I don't know if you have been following the Kubeclient::Informer class on master branch, but perhaps it's interesting for future use in manageiq (?)

Hey @cben! No I hadn't seen this, it definitely looks intriguing though we try not to cache inventory to keep our memory usage down so I doubt we'd use it directly but I can definitely see how this would be useful if your code were only interacting with kubeclient.

There definitely could be a more user friendly interface around watches since it seems we are solving the same issues.

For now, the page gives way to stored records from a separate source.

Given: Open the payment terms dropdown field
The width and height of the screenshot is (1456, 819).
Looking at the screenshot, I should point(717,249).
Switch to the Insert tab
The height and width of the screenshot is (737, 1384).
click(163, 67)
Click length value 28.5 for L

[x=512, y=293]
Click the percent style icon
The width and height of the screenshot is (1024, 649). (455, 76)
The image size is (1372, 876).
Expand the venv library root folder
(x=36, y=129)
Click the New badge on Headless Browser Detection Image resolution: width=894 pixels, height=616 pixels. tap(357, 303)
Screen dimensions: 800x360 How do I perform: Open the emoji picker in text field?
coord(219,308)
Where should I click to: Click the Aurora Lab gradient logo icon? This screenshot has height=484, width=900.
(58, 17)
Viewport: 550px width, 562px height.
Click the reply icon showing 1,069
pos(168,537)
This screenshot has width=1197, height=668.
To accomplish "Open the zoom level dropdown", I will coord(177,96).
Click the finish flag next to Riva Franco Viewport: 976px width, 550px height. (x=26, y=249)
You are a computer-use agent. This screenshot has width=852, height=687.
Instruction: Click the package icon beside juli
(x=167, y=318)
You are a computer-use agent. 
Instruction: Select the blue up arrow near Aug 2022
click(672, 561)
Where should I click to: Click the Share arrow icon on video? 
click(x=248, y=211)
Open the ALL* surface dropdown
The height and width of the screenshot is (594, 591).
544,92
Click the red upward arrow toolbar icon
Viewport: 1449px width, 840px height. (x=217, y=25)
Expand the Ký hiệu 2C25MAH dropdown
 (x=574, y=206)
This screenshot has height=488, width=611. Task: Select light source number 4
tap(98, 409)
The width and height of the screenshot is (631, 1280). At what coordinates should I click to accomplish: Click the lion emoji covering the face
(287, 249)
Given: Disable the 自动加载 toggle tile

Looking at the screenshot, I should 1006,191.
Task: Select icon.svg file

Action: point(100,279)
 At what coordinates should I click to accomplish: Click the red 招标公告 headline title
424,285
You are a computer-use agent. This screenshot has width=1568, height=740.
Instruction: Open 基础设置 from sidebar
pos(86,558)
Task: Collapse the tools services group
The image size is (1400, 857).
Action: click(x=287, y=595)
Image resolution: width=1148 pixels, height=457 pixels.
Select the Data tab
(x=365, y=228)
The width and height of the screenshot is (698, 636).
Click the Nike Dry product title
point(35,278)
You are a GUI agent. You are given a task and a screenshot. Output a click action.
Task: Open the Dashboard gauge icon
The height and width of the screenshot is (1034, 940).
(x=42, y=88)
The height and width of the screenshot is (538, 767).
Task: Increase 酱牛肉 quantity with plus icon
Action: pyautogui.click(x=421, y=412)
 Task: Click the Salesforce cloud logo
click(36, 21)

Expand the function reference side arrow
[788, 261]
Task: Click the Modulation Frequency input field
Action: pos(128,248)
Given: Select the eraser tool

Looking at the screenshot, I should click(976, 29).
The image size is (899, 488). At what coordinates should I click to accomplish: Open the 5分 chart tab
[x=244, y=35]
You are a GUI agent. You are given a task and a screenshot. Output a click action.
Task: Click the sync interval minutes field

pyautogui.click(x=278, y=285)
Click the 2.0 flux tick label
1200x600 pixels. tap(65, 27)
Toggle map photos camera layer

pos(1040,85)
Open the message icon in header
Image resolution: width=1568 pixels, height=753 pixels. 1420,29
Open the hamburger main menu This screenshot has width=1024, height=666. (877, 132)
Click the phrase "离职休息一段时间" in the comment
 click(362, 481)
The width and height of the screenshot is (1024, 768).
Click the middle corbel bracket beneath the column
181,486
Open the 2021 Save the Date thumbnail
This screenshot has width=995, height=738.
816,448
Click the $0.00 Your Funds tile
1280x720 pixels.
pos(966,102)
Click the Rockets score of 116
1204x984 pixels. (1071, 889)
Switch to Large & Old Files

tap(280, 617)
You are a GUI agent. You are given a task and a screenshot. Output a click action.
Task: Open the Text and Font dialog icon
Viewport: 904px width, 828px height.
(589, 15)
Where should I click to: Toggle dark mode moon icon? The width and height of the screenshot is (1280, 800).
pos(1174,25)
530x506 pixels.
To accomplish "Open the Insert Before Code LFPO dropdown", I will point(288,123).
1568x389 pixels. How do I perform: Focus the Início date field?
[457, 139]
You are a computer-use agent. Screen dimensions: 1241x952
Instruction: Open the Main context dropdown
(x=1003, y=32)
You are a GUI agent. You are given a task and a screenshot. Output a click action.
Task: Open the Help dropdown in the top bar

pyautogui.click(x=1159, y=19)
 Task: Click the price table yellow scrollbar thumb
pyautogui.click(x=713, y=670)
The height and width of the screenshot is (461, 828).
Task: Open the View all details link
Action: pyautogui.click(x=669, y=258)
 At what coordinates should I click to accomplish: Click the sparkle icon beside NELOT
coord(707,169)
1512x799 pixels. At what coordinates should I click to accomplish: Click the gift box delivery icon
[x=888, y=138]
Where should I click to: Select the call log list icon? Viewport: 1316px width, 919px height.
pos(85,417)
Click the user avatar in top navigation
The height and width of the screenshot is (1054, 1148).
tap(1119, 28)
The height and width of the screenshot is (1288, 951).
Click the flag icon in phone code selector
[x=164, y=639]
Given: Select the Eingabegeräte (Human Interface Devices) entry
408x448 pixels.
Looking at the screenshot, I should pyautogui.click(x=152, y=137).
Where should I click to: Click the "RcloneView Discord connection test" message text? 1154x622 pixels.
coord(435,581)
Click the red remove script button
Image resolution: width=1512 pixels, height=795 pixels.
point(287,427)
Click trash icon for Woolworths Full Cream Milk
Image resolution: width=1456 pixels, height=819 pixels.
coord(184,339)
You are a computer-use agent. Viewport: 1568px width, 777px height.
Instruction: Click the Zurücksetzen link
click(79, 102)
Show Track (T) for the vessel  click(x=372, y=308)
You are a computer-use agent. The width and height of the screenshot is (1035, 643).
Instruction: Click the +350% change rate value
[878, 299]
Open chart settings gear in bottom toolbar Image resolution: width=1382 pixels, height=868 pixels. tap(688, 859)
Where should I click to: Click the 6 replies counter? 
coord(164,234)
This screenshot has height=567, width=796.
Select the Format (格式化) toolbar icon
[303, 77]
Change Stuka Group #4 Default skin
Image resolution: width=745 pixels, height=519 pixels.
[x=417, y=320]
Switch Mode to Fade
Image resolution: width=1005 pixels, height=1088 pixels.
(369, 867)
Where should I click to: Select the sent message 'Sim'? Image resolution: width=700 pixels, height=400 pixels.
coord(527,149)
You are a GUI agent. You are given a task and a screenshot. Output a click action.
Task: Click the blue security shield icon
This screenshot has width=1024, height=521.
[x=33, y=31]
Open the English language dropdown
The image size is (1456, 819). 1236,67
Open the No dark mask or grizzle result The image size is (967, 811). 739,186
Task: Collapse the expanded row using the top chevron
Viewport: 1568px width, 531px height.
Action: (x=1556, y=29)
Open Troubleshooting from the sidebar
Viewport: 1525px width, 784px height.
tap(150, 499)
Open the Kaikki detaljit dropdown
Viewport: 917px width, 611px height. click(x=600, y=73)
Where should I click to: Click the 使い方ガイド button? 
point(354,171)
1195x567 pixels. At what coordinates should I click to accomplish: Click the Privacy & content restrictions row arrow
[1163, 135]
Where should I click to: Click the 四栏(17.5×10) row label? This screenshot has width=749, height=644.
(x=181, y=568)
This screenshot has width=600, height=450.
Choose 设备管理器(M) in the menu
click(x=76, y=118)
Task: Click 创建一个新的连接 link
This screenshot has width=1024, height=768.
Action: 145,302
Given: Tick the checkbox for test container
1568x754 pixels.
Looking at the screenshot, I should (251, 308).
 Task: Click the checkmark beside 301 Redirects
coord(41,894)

Either way, you may have useful experience to share here from how manageiq is killing & restarting watches... That's a long way of saying "please review"

I notice a few minor differences in how we handle this compared to the Informer class:

  1. Our initial collection we don't pass resource_version: '0' to the get_
  2. If a watch breaks unexpectedly we retry with the same resourceVersion where it looks like this gets the whole collection again (?)
  3. If we get an error with 410 Gone we set resourceVersion to nil and restart the watch.
  4. We use a Concurrent::AtomicBoolean to indicate to the watch thread if it should break out after the watch.finish or retry

I believe we pulled this logic from the kubevirt/cnv ManageIQ provider which was contributed by the kubevirt team. Not saying this is better or worse than the Informer implementation just noting the differences.

But now I realize Informer relies on it deeply, and I suspect so would any advanced usage of watches?]

Yes we do use #finish to get a watch to break out so that we can join cleanly but we join with a timeout and .kill the thread if it doesn't respond. We also aren't trying to keep a cache consistent from this thread though.

What is the purpose of the waiter thread? I looks like it'll stop the watch after 15 minutes?

grosser commented 1 year ago

I think this is a good step forward, so prefer to merge and then iterate further if there are still open issues.

cben commented 1 year ago

Sorry, missed your reply entirely.

FWIW, Thread.pass is advisory, so not sure it can really "fix" things:

Give the thread scheduler a hint to pass execution to another thread. A running thread may or may not switch, it depends on OS and processor.

I'm still somewhat concerned a call to stop_worker might get stuck for a long time.
But yes, previous behavior was chaotic, so I guess it's an advance. :+1:

And I'm certainly happy about CI looking reliably green now :tada: Merging.